## Your instructions:
Gather every line of the records below that holds the word "computer", and copy each one in full.

## Record extracts:
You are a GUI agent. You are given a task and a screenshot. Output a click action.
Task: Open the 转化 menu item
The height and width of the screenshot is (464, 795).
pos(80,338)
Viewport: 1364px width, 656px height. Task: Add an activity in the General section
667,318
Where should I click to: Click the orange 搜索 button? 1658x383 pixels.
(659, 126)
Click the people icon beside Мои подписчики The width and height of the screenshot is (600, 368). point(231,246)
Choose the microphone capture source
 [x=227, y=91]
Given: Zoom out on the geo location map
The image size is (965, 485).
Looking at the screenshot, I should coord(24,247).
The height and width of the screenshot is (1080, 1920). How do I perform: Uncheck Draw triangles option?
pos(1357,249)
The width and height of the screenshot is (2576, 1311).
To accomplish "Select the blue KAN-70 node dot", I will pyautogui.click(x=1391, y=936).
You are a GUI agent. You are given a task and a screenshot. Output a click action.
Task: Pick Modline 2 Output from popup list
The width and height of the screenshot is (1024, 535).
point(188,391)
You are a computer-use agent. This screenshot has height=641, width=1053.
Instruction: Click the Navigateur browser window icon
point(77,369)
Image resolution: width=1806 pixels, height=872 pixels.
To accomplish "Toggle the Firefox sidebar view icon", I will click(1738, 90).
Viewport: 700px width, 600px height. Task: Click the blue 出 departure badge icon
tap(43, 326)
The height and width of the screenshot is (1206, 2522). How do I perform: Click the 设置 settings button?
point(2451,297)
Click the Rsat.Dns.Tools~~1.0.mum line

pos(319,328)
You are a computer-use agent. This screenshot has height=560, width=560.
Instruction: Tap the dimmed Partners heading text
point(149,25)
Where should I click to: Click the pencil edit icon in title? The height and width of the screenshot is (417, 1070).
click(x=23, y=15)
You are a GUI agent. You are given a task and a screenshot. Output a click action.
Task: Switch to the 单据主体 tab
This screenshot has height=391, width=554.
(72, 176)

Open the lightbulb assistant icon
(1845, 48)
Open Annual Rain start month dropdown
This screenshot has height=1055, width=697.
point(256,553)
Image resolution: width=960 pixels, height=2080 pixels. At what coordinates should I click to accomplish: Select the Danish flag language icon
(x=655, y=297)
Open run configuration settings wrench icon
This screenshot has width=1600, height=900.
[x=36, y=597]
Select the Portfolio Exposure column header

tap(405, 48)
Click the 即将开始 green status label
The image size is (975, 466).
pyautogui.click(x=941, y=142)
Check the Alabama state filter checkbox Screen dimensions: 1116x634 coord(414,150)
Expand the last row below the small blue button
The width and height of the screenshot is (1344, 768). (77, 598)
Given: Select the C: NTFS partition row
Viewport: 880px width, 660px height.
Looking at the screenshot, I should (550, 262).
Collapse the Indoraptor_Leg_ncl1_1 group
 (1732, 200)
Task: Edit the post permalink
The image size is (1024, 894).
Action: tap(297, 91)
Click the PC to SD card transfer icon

## Answer below:
You are a computer-use agent. This screenshot has height=641, width=1053.
You are a computer-use agent. This screenshot has height=560, width=560.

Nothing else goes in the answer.